◆ УСЛОВИЕ ЗАДАЧИ:
Замените в данных ниже «checkbox» на «check box» и перепишите их целиком, больше ничего не меняя.

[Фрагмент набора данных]
==================================================

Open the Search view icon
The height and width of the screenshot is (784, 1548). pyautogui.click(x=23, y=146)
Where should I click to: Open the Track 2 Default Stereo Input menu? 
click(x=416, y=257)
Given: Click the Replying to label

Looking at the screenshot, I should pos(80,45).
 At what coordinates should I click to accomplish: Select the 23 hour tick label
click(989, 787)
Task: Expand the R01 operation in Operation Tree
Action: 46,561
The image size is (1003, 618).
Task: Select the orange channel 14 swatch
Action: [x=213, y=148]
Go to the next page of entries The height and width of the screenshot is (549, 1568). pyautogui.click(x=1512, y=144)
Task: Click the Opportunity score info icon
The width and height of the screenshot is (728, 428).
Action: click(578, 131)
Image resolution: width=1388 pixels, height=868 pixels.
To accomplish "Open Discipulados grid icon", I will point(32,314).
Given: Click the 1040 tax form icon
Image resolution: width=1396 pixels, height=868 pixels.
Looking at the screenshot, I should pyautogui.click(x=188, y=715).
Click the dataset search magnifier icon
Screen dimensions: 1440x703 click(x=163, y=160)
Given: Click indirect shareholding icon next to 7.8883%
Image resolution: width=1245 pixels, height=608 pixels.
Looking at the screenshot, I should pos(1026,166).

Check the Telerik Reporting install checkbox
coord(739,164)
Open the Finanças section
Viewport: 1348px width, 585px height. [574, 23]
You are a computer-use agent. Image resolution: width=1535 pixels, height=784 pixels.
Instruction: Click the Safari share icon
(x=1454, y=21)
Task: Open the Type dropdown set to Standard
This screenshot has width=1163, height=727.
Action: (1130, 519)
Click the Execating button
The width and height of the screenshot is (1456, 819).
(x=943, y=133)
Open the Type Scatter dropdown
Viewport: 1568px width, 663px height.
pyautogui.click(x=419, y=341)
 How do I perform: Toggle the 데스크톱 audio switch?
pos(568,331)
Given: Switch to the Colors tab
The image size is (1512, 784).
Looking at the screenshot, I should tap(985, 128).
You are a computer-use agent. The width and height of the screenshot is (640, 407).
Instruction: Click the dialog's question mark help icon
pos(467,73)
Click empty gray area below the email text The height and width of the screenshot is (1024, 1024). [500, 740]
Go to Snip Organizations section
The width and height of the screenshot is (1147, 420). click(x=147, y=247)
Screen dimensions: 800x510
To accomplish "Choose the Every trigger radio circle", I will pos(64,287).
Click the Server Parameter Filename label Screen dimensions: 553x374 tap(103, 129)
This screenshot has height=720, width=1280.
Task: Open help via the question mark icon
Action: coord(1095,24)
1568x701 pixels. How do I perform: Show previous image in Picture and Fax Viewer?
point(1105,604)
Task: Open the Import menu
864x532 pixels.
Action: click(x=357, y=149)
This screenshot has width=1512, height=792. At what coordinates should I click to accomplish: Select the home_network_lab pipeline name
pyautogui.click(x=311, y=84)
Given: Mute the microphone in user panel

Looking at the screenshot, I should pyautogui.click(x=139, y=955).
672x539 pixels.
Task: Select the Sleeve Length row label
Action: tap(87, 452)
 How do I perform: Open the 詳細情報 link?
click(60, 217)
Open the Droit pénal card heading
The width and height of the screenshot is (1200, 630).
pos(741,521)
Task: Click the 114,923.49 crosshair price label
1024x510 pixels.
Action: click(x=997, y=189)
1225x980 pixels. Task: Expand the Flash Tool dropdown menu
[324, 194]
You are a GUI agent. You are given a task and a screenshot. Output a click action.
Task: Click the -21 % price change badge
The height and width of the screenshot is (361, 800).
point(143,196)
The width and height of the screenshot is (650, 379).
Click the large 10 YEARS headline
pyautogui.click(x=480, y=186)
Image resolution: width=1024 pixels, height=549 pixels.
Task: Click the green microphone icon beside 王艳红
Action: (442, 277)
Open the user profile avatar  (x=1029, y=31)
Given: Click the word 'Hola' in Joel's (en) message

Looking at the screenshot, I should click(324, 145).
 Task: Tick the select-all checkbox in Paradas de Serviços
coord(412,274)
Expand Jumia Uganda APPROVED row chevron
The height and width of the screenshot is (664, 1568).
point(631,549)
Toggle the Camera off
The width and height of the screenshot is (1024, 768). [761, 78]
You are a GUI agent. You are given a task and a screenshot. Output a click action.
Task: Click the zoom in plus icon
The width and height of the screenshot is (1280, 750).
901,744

==================================================

◆ ОТВЕТ К ЗАДАЧЕ:
Open the Search view icon
The height and width of the screenshot is (784, 1548). pyautogui.click(x=23, y=146)
Where should I click to: Open the Track 2 Default Stereo Input menu? 
click(x=416, y=257)
Given: Click the Replying to label

Looking at the screenshot, I should pos(80,45).
 At what coordinates should I click to accomplish: Select the 23 hour tick label
click(989, 787)
Task: Expand the R01 operation in Operation Tree
Action: 46,561
The image size is (1003, 618).
Task: Select the orange channel 14 swatch
Action: [x=213, y=148]
Go to the next page of entries The height and width of the screenshot is (549, 1568). pyautogui.click(x=1512, y=144)
Task: Click the Opportunity score info icon
The width and height of the screenshot is (728, 428).
Action: click(578, 131)
Image resolution: width=1388 pixels, height=868 pixels.
To accomplish "Open Discipulados grid icon", I will point(32,314).
Given: Click the 1040 tax form icon
Image resolution: width=1396 pixels, height=868 pixels.
Looking at the screenshot, I should pyautogui.click(x=188, y=715).
Click the dataset search magnifier icon
Screen dimensions: 1440x703 click(x=163, y=160)
Given: Click indirect shareholding icon next to 7.8883%
Image resolution: width=1245 pixels, height=608 pixels.
Looking at the screenshot, I should pos(1026,166).

Check the Telerik Reporting install check box
coord(739,164)
Open the Finanças section
Viewport: 1348px width, 585px height. [574, 23]
You are a computer-use agent. Image resolution: width=1535 pixels, height=784 pixels.
Instruction: Click the Safari share icon
(x=1454, y=21)
Task: Open the Type dropdown set to Standard
This screenshot has width=1163, height=727.
Action: (1130, 519)
Click the Execating button
The width and height of the screenshot is (1456, 819).
(x=943, y=133)
Open the Type Scatter dropdown
Viewport: 1568px width, 663px height.
pyautogui.click(x=419, y=341)
 How do I perform: Toggle the 데스크톱 audio switch?
pos(568,331)
Given: Switch to the Colors tab
The image size is (1512, 784).
Looking at the screenshot, I should tap(985, 128).
You are a computer-use agent. The width and height of the screenshot is (640, 407).
Instruction: Click the dialog's question mark help icon
pos(467,73)
Click empty gray area below the email text The height and width of the screenshot is (1024, 1024). [500, 740]
Go to Snip Organizations section
The width and height of the screenshot is (1147, 420). click(x=147, y=247)
Screen dimensions: 800x510
To accomplish "Choose the Every trigger radio circle", I will pos(64,287).
Click the Server Parameter Filename label Screen dimensions: 553x374 tap(103, 129)
This screenshot has height=720, width=1280.
Task: Open help via the question mark icon
Action: coord(1095,24)
1568x701 pixels. How do I perform: Show previous image in Picture and Fax Viewer?
point(1105,604)
Task: Open the Import menu
864x532 pixels.
Action: click(x=357, y=149)
This screenshot has width=1512, height=792. At what coordinates should I click to accomplish: Select the home_network_lab pipeline name
pyautogui.click(x=311, y=84)
Given: Mute the microphone in user panel

Looking at the screenshot, I should pyautogui.click(x=139, y=955).
672x539 pixels.
Task: Select the Sleeve Length row label
Action: tap(87, 452)
 How do I perform: Open the 詳細情報 link?
click(60, 217)
Open the Droit pénal card heading
The width and height of the screenshot is (1200, 630).
pos(741,521)
Task: Click the 114,923.49 crosshair price label
1024x510 pixels.
Action: click(x=997, y=189)
1225x980 pixels. Task: Expand the Flash Tool dropdown menu
[324, 194]
You are a GUI agent. You are given a task and a screenshot. Output a click action.
Task: Click the -21 % price change badge
The height and width of the screenshot is (361, 800).
point(143,196)
The width and height of the screenshot is (650, 379).
Click the large 10 YEARS headline
pyautogui.click(x=480, y=186)
Image resolution: width=1024 pixels, height=549 pixels.
Task: Click the green microphone icon beside 王艳红
Action: (442, 277)
Open the user profile avatar  (x=1029, y=31)
Given: Click the word 'Hola' in Joel's (en) message

Looking at the screenshot, I should click(324, 145).
 Task: Tick the select-all check box in Paradas de Serviços
coord(412,274)
Expand Jumia Uganda APPROVED row chevron
The height and width of the screenshot is (664, 1568).
point(631,549)
Toggle the Camera off
The width and height of the screenshot is (1024, 768). [761, 78]
You are a GUI agent. You are given a task and a screenshot. Output a click action.
Task: Click the zoom in plus icon
The width and height of the screenshot is (1280, 750).
901,744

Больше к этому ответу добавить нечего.